The veracity of your son’s trivia item rests on little more than these scraps. Perhaps he can ask the guys about it during the next Cincinnati stop on their Farewell Tour, which has been in progress since 2000.

 

In my house, WVXU’s Morning Edition is almost a family member, helping us pace our routine. If I hear the local news finish at 10 minutes past the hour but haven’t finished breakfast, I know I’m running late. If I’m crossing the Brent Spence during the headlines at 30 past, I don’t need to rush. But recently, WVXU changed the intervals of its in-hour breaks without notice! My morning is in chaos. What happened?—Irrational Public Radio

Dear Irrational:
The Doctor feels your pain. Morning background din transmits subliminal but essential signals to our blurred pre-caffeinated brains: “Alert, alert! Matt’s tone of voice changed from Gravitas-Top-Story to Laughing-With-Al-Soft-Feature! News quadrant over but you remain naked! Alert!” Any sudden alteration in the din’s comforting sequence creates a rupture in your morning brain’s space-time-continuum. You are understandably off-balance, but your blame is misplaced.

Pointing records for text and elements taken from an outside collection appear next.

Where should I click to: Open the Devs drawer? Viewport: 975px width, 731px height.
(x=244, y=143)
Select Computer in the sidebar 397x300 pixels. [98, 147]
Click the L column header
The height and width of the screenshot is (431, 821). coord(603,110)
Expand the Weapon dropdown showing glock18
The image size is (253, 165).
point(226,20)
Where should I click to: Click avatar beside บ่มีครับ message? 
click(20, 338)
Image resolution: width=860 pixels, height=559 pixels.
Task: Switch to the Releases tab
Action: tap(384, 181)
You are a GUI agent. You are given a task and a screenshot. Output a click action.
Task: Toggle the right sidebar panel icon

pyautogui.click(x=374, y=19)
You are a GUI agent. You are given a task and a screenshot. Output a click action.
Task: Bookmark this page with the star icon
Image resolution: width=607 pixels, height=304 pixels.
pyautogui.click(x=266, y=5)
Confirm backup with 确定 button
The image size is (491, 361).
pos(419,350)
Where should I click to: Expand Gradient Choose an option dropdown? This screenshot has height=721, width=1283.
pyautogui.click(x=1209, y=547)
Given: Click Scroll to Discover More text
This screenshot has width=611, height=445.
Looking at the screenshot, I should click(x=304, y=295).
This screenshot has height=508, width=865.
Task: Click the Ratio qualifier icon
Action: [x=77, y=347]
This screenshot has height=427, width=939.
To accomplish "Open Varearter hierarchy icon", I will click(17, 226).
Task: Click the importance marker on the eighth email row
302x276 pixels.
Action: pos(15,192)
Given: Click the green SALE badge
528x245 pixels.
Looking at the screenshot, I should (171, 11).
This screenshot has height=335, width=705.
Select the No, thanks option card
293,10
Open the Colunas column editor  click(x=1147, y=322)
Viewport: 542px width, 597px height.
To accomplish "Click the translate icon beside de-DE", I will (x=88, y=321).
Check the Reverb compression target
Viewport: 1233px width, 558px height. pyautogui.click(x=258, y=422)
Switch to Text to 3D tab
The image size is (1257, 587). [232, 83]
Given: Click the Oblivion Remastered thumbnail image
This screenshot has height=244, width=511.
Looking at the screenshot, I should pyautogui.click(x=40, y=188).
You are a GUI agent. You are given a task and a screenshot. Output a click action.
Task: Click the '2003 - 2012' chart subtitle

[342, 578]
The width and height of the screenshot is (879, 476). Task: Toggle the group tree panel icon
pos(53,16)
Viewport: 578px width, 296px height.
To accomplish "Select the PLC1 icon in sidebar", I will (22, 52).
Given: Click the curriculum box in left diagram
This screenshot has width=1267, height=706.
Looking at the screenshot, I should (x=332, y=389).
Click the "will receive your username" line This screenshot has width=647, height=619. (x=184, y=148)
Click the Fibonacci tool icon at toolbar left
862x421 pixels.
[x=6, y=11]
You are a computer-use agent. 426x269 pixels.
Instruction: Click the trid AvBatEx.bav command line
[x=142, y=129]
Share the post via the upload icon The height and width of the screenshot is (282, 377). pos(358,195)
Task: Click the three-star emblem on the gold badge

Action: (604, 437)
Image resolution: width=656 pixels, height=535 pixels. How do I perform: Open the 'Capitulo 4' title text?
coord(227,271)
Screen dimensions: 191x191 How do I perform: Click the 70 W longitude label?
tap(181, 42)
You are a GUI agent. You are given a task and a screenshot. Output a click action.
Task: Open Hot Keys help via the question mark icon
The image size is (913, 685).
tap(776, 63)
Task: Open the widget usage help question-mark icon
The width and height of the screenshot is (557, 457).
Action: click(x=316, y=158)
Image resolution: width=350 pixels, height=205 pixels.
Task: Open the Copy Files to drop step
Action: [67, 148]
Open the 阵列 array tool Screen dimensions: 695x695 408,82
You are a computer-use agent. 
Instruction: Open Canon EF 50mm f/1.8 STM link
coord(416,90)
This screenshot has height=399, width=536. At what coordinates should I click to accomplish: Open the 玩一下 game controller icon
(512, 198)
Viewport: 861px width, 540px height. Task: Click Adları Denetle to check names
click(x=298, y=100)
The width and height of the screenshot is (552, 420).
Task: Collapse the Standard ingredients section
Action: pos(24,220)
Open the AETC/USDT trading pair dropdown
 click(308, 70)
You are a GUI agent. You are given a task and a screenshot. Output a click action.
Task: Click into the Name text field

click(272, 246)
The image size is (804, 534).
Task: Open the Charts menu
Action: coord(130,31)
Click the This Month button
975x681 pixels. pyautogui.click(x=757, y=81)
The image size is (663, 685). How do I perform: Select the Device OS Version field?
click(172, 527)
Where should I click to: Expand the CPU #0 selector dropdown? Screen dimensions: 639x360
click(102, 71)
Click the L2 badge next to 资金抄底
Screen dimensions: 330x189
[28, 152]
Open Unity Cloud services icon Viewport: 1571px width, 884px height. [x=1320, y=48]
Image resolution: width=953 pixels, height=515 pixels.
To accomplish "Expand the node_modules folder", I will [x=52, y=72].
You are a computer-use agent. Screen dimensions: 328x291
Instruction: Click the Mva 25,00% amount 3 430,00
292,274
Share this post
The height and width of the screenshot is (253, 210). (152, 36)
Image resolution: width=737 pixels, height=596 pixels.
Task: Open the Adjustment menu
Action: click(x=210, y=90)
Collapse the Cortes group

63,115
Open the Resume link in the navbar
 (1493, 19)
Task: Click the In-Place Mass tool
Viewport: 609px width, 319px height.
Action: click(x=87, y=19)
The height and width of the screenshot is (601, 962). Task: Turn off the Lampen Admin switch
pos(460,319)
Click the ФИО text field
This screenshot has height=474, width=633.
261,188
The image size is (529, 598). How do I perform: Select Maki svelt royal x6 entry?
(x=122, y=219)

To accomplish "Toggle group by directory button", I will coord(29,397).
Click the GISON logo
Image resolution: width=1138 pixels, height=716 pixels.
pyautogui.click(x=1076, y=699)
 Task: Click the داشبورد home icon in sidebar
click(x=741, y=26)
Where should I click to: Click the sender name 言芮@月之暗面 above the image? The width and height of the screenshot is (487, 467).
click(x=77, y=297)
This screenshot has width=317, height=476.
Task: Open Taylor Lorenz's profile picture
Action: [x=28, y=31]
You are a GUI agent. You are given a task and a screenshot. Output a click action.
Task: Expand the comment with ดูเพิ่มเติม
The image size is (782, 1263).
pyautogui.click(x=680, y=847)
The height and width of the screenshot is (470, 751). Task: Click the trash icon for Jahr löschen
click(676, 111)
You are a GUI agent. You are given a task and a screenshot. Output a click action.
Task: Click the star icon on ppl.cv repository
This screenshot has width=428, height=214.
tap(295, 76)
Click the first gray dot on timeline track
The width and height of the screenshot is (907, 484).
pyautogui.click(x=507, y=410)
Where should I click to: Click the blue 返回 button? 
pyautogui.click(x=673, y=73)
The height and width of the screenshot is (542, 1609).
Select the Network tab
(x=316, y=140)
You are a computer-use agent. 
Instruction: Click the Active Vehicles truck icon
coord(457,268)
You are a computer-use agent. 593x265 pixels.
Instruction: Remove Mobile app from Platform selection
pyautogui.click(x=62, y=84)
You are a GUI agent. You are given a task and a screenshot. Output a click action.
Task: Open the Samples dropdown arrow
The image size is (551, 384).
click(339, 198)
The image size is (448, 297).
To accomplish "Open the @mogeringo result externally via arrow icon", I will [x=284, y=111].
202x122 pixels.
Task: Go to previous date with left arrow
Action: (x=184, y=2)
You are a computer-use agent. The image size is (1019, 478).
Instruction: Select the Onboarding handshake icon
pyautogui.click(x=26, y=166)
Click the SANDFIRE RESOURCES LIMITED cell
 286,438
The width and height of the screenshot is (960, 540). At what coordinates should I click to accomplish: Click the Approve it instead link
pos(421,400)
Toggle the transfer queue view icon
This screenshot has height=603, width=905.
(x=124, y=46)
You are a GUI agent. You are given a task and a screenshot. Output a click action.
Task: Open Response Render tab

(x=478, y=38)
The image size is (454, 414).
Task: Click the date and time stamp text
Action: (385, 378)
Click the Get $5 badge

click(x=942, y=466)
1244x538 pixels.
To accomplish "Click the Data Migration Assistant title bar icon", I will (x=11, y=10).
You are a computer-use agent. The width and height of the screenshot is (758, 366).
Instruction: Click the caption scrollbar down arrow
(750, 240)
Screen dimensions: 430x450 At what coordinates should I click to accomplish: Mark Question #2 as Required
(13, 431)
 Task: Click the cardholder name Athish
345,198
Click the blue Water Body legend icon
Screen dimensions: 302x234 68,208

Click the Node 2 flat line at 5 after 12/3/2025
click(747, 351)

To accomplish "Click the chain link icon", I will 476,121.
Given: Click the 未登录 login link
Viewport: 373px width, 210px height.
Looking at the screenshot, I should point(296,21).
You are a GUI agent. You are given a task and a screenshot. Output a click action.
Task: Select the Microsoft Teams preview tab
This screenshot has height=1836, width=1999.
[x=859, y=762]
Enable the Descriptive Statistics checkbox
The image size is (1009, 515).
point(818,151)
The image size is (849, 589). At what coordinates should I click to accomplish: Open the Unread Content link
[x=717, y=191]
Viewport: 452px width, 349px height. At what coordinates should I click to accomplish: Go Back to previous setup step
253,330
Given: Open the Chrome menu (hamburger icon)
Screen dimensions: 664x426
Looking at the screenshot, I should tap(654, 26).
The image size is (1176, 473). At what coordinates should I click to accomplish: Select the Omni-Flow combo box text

National Public Radio—not local affiliate WVXU—altered Morning Edition’s hourly structure on November 17, 2014. The reason, collectively, was you. Chris Phelps, Content VP for Cincinnati Public Radio, cited NPR’s research claiming that busy morning listeners only tune in for roughly 20 minutes. As a result, morning news summaries now happen every 20 minutes instead of 30, shuffling other elements (and allowing WVXU a few more minutes for local coverage). Long-timers like you will need to recalibrate your morning rituals, or consider clocking your routine with, perhaps, a clock.